◆ STORED DATA ◆

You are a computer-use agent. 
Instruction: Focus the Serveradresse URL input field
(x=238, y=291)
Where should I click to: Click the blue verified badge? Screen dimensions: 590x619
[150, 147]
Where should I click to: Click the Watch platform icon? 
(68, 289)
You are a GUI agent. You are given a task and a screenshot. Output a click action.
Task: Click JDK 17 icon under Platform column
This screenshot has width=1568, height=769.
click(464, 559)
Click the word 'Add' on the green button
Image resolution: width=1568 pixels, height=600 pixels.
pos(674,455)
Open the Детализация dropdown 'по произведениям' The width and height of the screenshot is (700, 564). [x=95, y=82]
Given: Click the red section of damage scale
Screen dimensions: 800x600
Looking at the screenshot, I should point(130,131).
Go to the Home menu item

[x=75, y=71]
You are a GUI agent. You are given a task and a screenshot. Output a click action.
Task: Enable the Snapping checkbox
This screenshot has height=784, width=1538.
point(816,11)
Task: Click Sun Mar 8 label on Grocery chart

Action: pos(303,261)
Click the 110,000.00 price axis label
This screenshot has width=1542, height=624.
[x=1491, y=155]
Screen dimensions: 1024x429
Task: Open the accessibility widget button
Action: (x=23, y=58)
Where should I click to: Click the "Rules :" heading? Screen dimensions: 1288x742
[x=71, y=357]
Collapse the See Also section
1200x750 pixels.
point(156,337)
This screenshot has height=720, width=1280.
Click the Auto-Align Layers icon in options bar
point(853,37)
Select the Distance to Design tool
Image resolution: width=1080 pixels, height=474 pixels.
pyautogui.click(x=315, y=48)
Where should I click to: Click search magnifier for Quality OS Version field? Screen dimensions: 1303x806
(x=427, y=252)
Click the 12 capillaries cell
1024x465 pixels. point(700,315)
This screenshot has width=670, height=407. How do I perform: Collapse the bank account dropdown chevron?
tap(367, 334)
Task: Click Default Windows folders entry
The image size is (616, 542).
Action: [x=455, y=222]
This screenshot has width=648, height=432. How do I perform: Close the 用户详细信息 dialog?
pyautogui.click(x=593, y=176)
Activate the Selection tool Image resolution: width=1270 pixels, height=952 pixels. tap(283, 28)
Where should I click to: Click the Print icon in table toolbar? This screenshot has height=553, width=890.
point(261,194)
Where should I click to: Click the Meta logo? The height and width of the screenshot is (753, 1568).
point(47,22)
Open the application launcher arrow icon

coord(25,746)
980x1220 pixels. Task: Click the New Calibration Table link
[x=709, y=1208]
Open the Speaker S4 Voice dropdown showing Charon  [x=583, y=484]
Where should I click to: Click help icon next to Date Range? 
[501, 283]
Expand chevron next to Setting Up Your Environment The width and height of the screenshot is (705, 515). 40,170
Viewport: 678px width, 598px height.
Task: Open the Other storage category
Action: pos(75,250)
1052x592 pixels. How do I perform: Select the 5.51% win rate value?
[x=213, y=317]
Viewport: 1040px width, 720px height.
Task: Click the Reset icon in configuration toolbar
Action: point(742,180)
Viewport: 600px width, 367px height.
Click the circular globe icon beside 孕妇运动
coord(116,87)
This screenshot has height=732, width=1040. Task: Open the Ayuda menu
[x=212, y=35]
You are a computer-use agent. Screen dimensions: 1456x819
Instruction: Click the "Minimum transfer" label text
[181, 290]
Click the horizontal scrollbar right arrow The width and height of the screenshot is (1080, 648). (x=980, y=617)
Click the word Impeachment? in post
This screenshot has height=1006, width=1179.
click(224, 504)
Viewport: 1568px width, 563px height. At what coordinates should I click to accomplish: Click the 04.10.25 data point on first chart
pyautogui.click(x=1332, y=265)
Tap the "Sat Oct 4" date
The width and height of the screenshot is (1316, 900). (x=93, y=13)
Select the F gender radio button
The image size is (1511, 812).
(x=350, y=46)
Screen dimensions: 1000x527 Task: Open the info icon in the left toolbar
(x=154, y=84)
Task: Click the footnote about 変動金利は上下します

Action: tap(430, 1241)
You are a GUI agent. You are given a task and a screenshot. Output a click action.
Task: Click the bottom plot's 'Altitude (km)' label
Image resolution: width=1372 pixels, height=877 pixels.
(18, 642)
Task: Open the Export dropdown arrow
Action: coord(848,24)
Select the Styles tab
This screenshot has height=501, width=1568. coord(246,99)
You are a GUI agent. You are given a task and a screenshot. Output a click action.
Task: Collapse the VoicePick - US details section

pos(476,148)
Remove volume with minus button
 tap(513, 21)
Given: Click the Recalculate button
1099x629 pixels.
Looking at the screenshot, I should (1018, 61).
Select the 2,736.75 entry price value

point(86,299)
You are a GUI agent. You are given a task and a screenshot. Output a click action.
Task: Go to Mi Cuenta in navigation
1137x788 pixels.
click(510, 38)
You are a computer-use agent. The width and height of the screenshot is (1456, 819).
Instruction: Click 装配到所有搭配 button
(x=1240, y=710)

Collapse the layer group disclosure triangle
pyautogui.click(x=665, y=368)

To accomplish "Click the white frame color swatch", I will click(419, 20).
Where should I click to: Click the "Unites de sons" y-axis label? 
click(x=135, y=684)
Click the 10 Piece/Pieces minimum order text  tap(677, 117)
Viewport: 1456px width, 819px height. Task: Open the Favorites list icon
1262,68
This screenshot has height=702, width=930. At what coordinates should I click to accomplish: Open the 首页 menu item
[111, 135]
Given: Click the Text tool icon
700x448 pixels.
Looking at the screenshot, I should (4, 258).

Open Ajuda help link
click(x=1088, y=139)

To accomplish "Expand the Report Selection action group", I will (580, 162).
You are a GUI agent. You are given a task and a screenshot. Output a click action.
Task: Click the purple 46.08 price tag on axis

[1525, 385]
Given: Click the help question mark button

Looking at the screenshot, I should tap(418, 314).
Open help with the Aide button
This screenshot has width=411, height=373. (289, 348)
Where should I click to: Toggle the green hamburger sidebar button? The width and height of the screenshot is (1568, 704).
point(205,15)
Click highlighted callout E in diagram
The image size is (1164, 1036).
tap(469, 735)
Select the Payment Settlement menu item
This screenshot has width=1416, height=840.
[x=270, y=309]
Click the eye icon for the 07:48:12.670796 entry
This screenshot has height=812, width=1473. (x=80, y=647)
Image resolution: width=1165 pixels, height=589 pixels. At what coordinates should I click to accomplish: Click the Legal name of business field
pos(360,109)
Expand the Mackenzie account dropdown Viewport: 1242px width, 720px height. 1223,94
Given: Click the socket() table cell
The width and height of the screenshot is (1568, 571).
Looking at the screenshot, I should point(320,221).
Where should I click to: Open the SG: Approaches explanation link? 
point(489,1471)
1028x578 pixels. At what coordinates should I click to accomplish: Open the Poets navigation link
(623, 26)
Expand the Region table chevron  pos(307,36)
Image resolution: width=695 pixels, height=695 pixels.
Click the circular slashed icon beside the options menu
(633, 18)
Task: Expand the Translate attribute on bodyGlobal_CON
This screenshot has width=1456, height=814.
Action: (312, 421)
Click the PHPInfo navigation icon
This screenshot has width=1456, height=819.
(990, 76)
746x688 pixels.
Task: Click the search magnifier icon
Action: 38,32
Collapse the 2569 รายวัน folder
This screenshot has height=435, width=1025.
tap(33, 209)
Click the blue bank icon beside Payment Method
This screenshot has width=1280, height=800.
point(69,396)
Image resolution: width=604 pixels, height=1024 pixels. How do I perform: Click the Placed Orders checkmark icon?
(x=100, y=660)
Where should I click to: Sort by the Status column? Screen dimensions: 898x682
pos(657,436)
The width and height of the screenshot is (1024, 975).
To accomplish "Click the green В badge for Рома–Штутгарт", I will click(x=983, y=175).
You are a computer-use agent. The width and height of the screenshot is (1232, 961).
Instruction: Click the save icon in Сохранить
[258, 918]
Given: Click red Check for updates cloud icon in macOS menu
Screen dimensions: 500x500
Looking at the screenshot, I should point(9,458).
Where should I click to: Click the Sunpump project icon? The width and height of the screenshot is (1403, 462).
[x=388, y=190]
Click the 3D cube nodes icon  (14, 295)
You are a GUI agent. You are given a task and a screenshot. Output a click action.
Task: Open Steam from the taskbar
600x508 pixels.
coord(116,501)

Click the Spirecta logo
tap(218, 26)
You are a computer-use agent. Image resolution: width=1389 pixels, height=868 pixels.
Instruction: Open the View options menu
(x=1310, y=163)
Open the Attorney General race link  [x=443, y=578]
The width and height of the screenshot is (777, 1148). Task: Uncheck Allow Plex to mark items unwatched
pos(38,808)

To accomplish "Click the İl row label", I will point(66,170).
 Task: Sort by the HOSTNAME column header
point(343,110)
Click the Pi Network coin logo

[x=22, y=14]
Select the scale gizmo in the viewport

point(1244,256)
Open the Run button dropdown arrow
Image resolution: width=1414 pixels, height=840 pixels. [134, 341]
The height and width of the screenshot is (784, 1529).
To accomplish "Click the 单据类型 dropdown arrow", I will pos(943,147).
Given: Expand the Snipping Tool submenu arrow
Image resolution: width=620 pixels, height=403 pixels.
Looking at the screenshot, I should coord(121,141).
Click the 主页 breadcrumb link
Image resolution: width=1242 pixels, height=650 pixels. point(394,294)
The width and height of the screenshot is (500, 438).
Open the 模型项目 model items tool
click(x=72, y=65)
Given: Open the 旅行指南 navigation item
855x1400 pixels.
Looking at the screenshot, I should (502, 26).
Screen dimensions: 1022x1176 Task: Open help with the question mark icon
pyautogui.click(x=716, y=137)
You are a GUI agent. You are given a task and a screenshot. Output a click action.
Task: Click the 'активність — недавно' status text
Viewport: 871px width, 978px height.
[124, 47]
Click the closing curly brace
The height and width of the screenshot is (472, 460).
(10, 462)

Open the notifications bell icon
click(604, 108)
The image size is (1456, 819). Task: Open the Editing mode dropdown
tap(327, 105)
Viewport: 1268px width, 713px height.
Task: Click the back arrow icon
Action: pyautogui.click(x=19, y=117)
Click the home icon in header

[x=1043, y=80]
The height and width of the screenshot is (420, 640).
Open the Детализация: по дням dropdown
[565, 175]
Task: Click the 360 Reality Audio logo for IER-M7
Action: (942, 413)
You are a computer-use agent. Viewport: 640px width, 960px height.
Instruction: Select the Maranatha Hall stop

◆ PROMPT ◆
Copy the records above word for word, from the line containing "Image resolution: width=1165" through the line containing "tap(218, 26)", including both of those lines.

◆ OUTPUT BELOW ◆
Image resolution: width=1165 pixels, height=589 pixels. At what coordinates should I click to accomplish: Click the Legal name of business field
pos(360,109)
Expand the Mackenzie account dropdown Viewport: 1242px width, 720px height. 1223,94
Given: Click the socket() table cell
The width and height of the screenshot is (1568, 571).
Looking at the screenshot, I should point(320,221).
Where should I click to: Open the SG: Approaches explanation link? 
point(489,1471)
1028x578 pixels. At what coordinates should I click to accomplish: Open the Poets navigation link
(623, 26)
Expand the Region table chevron  pos(307,36)
Image resolution: width=695 pixels, height=695 pixels.
Click the circular slashed icon beside the options menu
(633, 18)
Task: Expand the Translate attribute on bodyGlobal_CON
This screenshot has width=1456, height=814.
Action: (312, 421)
Click the PHPInfo navigation icon
This screenshot has width=1456, height=819.
(990, 76)
746x688 pixels.
Task: Click the search magnifier icon
Action: 38,32
Collapse the 2569 รายวัน folder
This screenshot has height=435, width=1025.
tap(33, 209)
Click the blue bank icon beside Payment Method
This screenshot has width=1280, height=800.
point(69,396)
Image resolution: width=604 pixels, height=1024 pixels. How do I perform: Click the Placed Orders checkmark icon?
(x=100, y=660)
Where should I click to: Sort by the Status column? Screen dimensions: 898x682
pos(657,436)
The width and height of the screenshot is (1024, 975).
To accomplish "Click the green В badge for Рома–Штутгарт", I will click(x=983, y=175).
You are a computer-use agent. The width and height of the screenshot is (1232, 961).
Instruction: Click the save icon in Сохранить
[258, 918]
Given: Click red Check for updates cloud icon in macOS menu
Screen dimensions: 500x500
Looking at the screenshot, I should point(9,458).
Where should I click to: Click the Sunpump project icon? The width and height of the screenshot is (1403, 462).
[x=388, y=190]
Click the 3D cube nodes icon  (14, 295)
You are a GUI agent. You are given a task and a screenshot. Output a click action.
Task: Open Steam from the taskbar
600x508 pixels.
coord(116,501)

Click the Spirecta logo
tap(218, 26)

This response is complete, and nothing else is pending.